> Problem description
Starting with the line that contains "Task: Click the blue scroll indicator at edge", reproduce each line through the end of the listing below, with no other output.

> Records for this exercise

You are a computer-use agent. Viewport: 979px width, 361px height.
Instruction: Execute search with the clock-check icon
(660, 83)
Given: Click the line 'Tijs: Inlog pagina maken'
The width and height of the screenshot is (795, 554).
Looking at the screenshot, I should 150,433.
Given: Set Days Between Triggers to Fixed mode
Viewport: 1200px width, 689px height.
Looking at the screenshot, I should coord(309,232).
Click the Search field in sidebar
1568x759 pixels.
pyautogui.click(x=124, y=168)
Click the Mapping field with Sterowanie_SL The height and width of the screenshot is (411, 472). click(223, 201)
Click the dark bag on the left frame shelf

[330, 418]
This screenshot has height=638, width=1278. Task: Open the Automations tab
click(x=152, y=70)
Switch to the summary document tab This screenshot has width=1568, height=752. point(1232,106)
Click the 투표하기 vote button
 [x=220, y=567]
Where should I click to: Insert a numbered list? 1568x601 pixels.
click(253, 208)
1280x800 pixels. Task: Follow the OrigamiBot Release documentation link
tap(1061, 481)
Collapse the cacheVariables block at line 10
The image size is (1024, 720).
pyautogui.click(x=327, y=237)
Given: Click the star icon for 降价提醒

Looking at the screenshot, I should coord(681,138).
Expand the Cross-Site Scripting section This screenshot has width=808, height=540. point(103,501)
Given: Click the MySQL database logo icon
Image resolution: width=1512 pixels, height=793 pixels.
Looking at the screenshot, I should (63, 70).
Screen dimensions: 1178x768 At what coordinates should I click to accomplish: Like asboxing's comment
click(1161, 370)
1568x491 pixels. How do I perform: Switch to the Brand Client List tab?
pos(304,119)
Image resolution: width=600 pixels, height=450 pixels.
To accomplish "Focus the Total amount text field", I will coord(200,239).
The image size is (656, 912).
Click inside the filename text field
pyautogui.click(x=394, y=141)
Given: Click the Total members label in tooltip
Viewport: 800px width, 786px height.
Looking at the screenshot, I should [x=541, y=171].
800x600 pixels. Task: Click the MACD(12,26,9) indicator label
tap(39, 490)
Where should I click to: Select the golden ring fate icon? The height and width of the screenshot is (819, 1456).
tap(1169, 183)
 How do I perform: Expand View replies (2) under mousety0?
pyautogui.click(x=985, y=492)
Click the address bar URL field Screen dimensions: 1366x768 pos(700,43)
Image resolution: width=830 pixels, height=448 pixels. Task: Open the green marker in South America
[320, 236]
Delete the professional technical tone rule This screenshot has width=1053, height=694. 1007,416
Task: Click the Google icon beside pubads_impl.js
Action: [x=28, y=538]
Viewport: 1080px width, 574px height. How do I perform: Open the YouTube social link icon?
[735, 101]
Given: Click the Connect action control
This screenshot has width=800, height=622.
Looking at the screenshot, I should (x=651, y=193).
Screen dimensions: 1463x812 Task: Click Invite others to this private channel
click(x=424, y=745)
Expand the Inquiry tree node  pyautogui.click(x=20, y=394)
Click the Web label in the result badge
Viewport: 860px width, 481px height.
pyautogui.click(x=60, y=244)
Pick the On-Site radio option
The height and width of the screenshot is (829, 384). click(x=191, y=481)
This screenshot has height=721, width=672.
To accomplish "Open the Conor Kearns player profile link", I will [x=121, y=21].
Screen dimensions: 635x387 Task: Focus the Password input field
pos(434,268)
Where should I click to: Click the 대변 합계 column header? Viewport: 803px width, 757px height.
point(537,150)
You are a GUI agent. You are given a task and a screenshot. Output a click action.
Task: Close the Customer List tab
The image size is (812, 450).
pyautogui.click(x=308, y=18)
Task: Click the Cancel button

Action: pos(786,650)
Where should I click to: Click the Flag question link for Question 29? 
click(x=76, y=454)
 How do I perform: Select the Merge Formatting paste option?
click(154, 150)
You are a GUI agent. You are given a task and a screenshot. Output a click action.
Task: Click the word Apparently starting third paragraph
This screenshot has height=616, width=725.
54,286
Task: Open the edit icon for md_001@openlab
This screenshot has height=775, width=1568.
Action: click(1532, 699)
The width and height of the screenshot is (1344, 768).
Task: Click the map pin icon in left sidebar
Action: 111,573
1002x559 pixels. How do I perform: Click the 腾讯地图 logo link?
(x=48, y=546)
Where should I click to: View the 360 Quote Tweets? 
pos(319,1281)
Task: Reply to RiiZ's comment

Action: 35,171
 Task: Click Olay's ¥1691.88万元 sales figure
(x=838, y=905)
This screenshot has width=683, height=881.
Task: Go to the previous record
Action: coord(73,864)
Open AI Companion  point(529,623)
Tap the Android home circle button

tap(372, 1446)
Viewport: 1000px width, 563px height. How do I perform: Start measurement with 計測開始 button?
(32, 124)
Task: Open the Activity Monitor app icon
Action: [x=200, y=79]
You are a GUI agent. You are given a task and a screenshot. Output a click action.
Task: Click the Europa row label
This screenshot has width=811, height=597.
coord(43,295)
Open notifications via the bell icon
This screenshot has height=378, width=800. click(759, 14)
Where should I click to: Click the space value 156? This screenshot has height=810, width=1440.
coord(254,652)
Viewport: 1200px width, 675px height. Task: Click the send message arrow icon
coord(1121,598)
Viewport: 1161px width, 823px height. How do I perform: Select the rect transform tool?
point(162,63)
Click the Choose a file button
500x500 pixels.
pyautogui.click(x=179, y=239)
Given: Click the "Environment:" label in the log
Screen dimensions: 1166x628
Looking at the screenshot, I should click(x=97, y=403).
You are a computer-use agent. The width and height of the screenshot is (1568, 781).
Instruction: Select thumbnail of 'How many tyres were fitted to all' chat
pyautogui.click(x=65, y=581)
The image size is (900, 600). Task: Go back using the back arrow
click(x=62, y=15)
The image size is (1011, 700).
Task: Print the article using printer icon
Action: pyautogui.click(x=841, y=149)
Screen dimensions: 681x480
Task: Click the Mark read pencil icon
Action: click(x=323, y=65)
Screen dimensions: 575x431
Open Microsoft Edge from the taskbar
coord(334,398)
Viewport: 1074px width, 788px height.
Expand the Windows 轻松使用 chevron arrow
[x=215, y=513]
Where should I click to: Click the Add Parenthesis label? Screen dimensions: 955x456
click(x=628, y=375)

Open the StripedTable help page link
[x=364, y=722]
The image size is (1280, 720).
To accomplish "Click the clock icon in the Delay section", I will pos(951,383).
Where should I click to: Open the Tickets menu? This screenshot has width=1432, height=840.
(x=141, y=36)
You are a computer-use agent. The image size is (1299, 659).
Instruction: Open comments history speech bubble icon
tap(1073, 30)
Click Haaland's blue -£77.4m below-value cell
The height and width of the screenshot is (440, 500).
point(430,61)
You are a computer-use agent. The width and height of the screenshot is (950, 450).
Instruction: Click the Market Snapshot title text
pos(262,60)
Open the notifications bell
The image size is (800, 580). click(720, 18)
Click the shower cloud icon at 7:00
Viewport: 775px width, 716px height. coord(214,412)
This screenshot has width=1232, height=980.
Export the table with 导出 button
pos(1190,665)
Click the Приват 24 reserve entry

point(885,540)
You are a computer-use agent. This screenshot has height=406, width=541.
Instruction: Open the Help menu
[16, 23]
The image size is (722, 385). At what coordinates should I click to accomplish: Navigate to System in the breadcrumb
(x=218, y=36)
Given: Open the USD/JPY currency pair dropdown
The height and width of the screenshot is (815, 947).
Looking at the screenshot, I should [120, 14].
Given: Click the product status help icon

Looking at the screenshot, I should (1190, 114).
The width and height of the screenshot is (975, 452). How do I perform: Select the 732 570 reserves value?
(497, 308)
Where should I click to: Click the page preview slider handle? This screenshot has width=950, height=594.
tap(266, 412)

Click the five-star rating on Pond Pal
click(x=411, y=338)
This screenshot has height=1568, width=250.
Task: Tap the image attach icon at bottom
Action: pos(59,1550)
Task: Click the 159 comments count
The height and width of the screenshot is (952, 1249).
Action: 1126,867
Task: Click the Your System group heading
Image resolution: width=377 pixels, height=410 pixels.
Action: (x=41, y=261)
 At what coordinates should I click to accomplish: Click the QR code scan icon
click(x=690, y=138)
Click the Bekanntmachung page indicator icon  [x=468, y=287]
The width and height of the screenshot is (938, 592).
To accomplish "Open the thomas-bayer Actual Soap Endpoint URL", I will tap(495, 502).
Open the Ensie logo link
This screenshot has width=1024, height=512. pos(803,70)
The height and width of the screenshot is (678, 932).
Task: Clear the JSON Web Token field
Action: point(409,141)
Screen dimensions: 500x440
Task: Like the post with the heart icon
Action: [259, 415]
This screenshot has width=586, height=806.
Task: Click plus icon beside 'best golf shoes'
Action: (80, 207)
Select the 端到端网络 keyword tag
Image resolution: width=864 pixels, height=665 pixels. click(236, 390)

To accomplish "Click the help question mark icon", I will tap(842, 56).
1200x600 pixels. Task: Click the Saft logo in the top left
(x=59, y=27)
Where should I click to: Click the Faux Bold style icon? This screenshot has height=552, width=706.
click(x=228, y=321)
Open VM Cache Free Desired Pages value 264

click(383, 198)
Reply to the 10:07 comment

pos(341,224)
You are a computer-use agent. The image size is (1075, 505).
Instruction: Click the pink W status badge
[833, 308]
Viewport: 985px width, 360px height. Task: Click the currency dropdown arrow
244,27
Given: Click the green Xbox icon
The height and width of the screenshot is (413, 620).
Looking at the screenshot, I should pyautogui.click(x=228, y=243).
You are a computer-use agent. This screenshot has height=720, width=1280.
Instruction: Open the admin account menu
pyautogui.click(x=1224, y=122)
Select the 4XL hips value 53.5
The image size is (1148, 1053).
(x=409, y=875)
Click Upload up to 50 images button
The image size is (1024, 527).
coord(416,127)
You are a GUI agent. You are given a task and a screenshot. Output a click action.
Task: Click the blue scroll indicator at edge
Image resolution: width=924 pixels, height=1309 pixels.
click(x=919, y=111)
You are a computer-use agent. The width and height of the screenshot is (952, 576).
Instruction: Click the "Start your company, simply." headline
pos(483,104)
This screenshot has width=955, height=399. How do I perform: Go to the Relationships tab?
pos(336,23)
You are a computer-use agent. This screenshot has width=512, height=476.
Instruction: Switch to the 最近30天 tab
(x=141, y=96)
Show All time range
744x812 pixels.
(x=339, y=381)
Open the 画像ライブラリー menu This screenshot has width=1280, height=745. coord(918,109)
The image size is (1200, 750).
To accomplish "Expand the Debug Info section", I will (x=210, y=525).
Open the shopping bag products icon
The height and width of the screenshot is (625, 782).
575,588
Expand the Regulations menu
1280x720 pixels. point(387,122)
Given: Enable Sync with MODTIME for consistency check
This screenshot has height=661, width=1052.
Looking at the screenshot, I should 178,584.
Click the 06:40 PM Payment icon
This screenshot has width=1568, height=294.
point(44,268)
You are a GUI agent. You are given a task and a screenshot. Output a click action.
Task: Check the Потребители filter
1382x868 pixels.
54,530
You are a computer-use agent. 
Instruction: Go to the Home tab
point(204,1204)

> Solution to the exercise
Task: Click the blue scroll indicator at edge
Image resolution: width=924 pixels, height=1309 pixels.
click(x=919, y=111)
You are a computer-use agent. The width and height of the screenshot is (952, 576).
Instruction: Click the "Start your company, simply." headline
pos(483,104)
This screenshot has width=955, height=399. How do I perform: Go to the Relationships tab?
pos(336,23)
You are a computer-use agent. This screenshot has width=512, height=476.
Instruction: Switch to the 最近30天 tab
(x=141, y=96)
Show All time range
744x812 pixels.
(x=339, y=381)
Open the 画像ライブラリー menu This screenshot has width=1280, height=745. coord(918,109)
The image size is (1200, 750).
To accomplish "Expand the Debug Info section", I will (x=210, y=525).
Open the shopping bag products icon
The height and width of the screenshot is (625, 782).
575,588
Expand the Regulations menu
1280x720 pixels. point(387,122)
Given: Enable Sync with MODTIME for consistency check
This screenshot has height=661, width=1052.
Looking at the screenshot, I should 178,584.
Click the 06:40 PM Payment icon
This screenshot has width=1568, height=294.
point(44,268)
You are a GUI agent. You are given a task and a screenshot. Output a click action.
Task: Check the Потребители filter
1382x868 pixels.
54,530
You are a computer-use agent. 
Instruction: Go to the Home tab
point(204,1204)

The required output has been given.